[SET PROBLEM]
Copy the lines below verbatim, starting at the line containing "I will coord(1197,31)." and ending with the line containing "(x=286, y=54)", including both of those lines.
start SUPPLIED ENTRIES
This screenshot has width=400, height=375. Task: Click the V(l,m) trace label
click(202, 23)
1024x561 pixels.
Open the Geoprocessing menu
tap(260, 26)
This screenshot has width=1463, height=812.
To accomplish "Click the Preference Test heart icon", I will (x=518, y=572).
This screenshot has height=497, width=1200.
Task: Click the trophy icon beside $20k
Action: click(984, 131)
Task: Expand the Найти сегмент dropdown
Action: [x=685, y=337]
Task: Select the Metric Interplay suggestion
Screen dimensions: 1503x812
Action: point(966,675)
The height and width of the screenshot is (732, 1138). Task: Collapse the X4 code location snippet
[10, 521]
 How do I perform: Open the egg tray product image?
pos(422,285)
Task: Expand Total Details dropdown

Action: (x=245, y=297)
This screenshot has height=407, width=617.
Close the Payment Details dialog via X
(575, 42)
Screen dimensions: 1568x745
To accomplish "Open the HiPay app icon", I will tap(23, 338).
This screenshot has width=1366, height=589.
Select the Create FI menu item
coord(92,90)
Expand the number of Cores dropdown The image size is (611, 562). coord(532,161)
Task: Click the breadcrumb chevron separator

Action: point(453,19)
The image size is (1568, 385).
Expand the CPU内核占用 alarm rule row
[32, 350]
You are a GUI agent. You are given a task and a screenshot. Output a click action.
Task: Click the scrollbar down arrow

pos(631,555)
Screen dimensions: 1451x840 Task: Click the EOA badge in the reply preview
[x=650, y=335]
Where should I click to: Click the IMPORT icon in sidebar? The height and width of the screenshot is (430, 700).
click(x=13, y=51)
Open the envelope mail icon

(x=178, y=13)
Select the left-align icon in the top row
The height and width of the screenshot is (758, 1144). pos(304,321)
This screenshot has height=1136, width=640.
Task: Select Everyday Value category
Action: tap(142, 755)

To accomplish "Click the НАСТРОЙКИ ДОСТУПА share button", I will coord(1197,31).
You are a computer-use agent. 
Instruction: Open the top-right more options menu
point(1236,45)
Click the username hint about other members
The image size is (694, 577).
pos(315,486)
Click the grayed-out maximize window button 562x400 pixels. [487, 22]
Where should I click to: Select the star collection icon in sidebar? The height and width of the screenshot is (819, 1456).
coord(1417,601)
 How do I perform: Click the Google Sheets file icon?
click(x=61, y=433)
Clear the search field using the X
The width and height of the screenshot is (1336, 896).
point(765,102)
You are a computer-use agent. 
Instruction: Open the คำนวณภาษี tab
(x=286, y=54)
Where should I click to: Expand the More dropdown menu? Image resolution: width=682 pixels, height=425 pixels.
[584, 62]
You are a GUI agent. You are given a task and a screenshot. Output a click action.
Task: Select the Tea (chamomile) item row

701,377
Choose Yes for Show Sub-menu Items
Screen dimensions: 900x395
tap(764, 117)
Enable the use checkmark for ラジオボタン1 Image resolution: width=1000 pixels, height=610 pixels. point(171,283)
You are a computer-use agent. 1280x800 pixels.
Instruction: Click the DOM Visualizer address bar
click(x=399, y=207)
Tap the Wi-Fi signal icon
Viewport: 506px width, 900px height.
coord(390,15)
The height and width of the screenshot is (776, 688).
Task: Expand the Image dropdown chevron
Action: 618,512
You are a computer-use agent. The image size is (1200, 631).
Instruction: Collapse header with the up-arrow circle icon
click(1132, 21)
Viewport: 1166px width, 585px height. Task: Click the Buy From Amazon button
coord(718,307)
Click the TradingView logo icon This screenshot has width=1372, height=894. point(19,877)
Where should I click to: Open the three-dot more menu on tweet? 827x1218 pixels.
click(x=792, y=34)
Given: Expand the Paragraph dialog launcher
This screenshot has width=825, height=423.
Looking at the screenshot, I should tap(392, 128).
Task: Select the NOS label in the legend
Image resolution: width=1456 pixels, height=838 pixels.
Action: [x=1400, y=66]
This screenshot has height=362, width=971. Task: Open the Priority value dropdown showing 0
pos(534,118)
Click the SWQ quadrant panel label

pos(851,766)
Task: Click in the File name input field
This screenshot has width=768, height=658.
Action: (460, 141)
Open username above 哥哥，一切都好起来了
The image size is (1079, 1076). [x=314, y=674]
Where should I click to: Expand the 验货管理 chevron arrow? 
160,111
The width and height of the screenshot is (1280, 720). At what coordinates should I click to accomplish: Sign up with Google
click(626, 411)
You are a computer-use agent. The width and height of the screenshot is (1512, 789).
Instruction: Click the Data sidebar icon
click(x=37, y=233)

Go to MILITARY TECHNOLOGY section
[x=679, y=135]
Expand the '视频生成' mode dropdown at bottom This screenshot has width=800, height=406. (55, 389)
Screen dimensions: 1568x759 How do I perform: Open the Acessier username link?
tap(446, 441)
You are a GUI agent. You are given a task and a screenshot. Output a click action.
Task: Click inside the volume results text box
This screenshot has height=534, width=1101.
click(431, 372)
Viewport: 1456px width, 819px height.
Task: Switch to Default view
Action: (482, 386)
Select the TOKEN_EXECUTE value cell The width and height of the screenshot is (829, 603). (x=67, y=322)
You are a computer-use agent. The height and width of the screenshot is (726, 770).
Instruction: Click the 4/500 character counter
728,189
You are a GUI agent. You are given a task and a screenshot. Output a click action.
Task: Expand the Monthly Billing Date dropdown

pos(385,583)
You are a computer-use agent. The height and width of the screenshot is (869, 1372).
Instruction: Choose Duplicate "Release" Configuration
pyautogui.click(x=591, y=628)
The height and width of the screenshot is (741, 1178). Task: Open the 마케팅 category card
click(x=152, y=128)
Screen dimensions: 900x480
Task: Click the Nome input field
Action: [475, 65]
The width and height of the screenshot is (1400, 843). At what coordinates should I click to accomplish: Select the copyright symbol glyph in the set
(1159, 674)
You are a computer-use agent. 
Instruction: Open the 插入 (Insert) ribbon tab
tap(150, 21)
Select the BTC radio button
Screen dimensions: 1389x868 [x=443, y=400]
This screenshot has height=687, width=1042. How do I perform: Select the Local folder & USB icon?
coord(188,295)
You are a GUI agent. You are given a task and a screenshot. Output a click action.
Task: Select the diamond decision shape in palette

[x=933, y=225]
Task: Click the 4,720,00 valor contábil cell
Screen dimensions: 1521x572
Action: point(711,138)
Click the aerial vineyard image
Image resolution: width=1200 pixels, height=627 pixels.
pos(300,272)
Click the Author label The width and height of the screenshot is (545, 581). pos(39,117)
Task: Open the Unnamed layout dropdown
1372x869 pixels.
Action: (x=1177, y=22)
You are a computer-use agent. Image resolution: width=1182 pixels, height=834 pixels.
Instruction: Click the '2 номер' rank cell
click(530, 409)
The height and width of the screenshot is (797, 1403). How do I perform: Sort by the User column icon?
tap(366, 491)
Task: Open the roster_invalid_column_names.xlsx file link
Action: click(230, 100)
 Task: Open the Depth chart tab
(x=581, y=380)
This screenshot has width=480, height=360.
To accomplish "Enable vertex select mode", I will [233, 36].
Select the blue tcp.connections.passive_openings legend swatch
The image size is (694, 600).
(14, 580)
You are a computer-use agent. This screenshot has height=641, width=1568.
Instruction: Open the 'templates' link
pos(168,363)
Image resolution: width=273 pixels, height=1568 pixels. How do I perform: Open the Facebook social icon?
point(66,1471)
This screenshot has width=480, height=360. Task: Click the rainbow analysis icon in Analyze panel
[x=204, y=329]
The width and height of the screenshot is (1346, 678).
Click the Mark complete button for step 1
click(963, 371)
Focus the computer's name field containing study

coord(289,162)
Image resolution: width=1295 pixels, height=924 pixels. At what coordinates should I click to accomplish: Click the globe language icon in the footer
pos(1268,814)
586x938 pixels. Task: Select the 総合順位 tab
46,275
end SUPPLIED ENTRIES
[IN RESPONSE]
To accomplish "Click the НАСТРОЙКИ ДОСТУПА share button", I will coord(1197,31).
You are a computer-use agent. 
Instruction: Open the top-right more options menu
point(1236,45)
Click the username hint about other members
The image size is (694, 577).
pos(315,486)
Click the grayed-out maximize window button 562x400 pixels. [487, 22]
Where should I click to: Select the star collection icon in sidebar? The height and width of the screenshot is (819, 1456).
coord(1417,601)
 How do I perform: Click the Google Sheets file icon?
click(x=61, y=433)
Clear the search field using the X
The width and height of the screenshot is (1336, 896).
point(765,102)
You are a computer-use agent. 
Instruction: Open the คำนวณภาษี tab
(x=286, y=54)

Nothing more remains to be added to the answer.